À vous entendre, les artistes ont donc de bonnes raisons d’avoir peur de l’IA…
Oui, bien sûr. Cette technologie va nous amener dans une bascule majeure d’un point de vue quasi civilisationnel. Dans mon livre, je fais d’ailleurs l’analogie avec le feu ou l’électricité, ce qui n’est pas rien. Et l’artiste, peut-être plus encore que d’autres, voit la machine comme une crainte de grand remplacement. La clé, me semble-t-il, est, dès lors, que l’artiste se réapproprie l’IA plutôt que de la redouter. Il doit la comprendre, il doit se positionner en tant que supérieur à la machine plutôt que la vénérer. On l’a déjà fait par le passé. La peinture a tremblé sur ses bases lorsque la photographie est arrivée. La prérogative de représenter le réel a été volée aux peintres par la machine. Conséquence : on a inventé l’impressionnisme. Le peintre s’est cantonné à d’autres sujets qui sont tout aussi passionnants : représenter les émotions, la subjectivité. Bien entendu, l’IA est un outil très perfectionné. Utiliser un super robot multicuiseur dans votre cuisine va influencer la manière dont vous cuisinez. Pour les artistes, c’est pareil : ils doivent veiller à ne pas s’endormir au volant de ces IA créatives.
Encore faut-il que les géants de la Silicon Valley n’en décident pas autrement… Car, comme vous le soulignez, tout est question d’impulsion à donner, ou pas.
Je le dis et le martèle : ne laissons pas les grands intelligents de la Silicon Valley décider de ce que sera l’art au XXIe siècle. Ne les laissons pas décider que le prochain Michel Houellebecq, le prochain phénomène littéraire sera une IA. L’artiste a une fonction sociétale essentielle qui est intrinsèquement liée à son humanité. Ce qui se joue ici, c’est un combat culturel. Dans la conclusion de mon livre, je cite notamment l’essayiste et romancier Giuliano da Empoli qui évoque cette idée du refus de la soumission. Il ne s’agit donc pas ici de refuser l’IA ou la technologie, mais bien de rejeter ce récit qui consiste à dire qu’il faudrait s’agenouiller devant les machines et la super-intelligence.
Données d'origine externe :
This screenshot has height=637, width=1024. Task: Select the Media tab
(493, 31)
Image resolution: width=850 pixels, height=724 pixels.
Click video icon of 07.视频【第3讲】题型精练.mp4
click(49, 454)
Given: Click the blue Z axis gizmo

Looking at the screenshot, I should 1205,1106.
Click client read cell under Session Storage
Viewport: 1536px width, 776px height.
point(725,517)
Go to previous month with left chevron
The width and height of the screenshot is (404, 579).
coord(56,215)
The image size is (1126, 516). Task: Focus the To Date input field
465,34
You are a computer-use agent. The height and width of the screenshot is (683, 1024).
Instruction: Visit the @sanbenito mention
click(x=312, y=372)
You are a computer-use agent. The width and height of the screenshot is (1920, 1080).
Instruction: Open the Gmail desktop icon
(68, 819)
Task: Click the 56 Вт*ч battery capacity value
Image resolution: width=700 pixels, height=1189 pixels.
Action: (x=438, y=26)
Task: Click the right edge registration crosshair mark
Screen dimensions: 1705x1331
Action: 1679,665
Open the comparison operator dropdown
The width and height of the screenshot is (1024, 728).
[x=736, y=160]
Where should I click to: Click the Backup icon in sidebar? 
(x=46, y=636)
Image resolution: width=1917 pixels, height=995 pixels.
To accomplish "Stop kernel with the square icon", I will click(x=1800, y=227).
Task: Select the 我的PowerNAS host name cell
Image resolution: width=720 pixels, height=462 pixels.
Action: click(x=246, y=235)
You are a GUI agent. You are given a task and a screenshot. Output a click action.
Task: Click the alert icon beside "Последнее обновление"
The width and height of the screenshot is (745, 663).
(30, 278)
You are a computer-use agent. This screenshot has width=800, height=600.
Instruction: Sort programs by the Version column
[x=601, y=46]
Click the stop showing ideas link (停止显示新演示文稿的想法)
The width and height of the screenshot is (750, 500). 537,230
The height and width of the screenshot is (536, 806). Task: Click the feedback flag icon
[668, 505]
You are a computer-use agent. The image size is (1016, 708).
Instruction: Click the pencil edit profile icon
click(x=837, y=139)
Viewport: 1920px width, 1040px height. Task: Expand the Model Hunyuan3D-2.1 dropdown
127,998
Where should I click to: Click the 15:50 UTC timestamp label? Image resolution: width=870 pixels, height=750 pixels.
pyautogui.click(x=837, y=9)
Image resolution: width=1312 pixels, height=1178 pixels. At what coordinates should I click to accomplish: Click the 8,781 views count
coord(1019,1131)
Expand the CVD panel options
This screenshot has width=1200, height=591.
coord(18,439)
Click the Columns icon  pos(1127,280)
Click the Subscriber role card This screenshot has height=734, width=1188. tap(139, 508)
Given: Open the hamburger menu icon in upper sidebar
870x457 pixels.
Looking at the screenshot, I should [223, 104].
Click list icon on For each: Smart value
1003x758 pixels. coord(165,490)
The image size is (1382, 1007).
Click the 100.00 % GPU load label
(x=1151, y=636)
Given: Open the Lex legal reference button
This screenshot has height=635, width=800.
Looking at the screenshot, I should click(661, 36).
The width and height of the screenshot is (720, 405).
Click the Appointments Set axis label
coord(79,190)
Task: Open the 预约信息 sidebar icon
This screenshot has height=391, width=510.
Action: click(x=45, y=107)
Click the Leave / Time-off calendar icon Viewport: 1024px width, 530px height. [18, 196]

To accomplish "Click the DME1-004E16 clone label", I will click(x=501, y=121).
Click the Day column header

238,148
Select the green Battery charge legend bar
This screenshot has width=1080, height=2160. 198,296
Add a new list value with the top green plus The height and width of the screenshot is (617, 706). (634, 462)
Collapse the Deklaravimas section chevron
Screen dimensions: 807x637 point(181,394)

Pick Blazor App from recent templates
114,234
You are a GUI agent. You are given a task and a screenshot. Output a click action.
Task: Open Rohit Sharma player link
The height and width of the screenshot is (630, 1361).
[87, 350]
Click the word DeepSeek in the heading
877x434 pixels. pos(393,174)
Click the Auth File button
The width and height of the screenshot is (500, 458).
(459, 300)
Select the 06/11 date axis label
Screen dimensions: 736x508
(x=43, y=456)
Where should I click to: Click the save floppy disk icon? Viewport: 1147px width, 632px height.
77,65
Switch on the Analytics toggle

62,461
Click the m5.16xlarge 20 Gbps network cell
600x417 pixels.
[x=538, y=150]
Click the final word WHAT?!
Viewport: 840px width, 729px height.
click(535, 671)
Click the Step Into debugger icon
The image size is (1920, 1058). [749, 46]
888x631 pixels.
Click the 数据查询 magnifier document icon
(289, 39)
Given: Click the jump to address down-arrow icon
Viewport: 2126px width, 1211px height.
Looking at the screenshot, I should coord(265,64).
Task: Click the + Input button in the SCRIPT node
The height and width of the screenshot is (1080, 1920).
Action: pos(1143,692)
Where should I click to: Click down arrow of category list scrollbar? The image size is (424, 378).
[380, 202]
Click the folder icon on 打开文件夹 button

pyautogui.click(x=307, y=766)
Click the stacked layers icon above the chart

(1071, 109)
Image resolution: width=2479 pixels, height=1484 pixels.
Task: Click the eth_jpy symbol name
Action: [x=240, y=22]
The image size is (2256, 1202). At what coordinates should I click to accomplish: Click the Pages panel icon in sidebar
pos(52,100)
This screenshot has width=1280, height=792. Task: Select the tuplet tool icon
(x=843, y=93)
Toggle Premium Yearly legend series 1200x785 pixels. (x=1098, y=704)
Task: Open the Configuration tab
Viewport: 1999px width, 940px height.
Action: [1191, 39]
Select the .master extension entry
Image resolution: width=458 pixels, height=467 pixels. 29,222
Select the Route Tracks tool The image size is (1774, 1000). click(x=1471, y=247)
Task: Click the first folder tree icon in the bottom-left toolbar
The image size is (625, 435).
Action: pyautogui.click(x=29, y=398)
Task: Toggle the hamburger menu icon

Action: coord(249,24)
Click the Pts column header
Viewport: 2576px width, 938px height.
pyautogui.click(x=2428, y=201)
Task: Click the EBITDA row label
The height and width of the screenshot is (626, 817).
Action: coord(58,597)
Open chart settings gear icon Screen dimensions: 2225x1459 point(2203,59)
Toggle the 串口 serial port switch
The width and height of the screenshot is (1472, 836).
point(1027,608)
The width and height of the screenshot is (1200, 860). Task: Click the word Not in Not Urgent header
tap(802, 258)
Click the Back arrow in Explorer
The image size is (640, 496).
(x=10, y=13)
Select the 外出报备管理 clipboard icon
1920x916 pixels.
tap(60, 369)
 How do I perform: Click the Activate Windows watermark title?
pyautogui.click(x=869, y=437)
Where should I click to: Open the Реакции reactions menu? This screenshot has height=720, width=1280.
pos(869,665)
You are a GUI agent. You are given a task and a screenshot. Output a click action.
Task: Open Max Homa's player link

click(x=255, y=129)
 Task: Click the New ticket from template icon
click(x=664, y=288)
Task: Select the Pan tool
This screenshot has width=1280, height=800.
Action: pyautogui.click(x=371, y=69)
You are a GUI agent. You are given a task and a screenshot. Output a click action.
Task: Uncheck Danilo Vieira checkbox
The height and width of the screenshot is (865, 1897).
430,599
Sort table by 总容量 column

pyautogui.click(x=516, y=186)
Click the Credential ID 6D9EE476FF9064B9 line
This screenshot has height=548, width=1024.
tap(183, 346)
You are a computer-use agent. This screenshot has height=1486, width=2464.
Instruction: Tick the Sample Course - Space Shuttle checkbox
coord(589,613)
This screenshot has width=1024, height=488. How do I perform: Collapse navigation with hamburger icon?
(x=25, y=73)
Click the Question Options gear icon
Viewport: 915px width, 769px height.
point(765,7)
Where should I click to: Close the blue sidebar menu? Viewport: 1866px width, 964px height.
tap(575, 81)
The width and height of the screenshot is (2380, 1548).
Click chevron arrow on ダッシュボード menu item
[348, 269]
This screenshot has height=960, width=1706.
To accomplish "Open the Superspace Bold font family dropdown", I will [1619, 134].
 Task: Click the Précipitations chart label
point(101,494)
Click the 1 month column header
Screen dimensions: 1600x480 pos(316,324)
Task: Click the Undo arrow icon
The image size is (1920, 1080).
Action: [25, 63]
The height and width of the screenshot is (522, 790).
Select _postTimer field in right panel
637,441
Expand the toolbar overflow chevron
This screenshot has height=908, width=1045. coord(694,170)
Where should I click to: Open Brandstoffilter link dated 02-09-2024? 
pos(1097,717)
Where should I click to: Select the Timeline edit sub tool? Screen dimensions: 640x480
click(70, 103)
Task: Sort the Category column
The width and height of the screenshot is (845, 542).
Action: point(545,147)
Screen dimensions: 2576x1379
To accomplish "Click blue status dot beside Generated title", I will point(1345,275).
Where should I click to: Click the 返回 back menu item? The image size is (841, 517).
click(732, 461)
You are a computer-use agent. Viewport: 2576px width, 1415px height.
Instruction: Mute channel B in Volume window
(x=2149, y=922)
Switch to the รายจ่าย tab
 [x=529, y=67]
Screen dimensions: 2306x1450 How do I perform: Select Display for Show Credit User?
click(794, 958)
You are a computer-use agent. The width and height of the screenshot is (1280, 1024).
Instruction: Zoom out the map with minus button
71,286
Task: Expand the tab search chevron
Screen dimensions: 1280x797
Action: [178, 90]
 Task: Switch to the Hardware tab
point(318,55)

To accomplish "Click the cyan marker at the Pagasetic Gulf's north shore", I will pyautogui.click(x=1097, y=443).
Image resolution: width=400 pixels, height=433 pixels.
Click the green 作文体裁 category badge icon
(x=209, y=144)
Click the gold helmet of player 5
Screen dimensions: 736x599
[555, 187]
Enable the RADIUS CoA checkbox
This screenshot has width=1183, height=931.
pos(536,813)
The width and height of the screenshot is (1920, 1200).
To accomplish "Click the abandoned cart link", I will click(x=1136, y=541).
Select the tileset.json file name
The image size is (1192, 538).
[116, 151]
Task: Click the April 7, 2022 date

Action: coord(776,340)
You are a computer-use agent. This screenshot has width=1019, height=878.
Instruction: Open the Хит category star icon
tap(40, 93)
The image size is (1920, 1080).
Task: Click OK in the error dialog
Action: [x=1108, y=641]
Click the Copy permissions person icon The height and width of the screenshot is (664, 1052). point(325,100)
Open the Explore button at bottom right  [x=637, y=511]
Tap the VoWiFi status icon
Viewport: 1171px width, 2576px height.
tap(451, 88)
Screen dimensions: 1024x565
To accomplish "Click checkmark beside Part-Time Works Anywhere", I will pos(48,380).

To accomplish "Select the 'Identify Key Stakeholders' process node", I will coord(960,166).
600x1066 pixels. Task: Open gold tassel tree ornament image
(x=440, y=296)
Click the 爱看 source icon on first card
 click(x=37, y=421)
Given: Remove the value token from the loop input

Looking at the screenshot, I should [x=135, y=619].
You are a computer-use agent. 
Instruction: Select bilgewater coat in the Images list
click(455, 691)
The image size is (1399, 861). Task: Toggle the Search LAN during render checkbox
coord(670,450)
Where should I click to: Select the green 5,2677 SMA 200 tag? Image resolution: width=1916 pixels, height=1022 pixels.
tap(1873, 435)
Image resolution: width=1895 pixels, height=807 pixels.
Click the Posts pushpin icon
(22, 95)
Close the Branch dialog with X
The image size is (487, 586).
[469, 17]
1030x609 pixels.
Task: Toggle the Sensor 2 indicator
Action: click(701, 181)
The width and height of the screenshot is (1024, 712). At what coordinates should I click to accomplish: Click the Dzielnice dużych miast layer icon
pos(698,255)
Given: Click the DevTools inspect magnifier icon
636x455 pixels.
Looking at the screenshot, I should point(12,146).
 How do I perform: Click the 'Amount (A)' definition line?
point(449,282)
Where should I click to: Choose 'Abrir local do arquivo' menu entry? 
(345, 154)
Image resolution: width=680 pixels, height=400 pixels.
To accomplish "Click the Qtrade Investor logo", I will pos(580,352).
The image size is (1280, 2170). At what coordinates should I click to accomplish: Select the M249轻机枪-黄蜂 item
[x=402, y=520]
À cette vaste question : « L’IA menace-t-elle la créativité ? », que répondez-vous alors ?
Que l’IA menace la créativité si (!) on la laisse faire. L’intelligence artificielle n’est une menace à la créativité que si nous nous laissons endormir par celle-ci, que si nous l’utilisons comme un GPS de la pensée. Dans cette collaboration asymétrique qui lie les artistes et l’IA, la machine doit impérativement demeurer un acteur moral secondaire.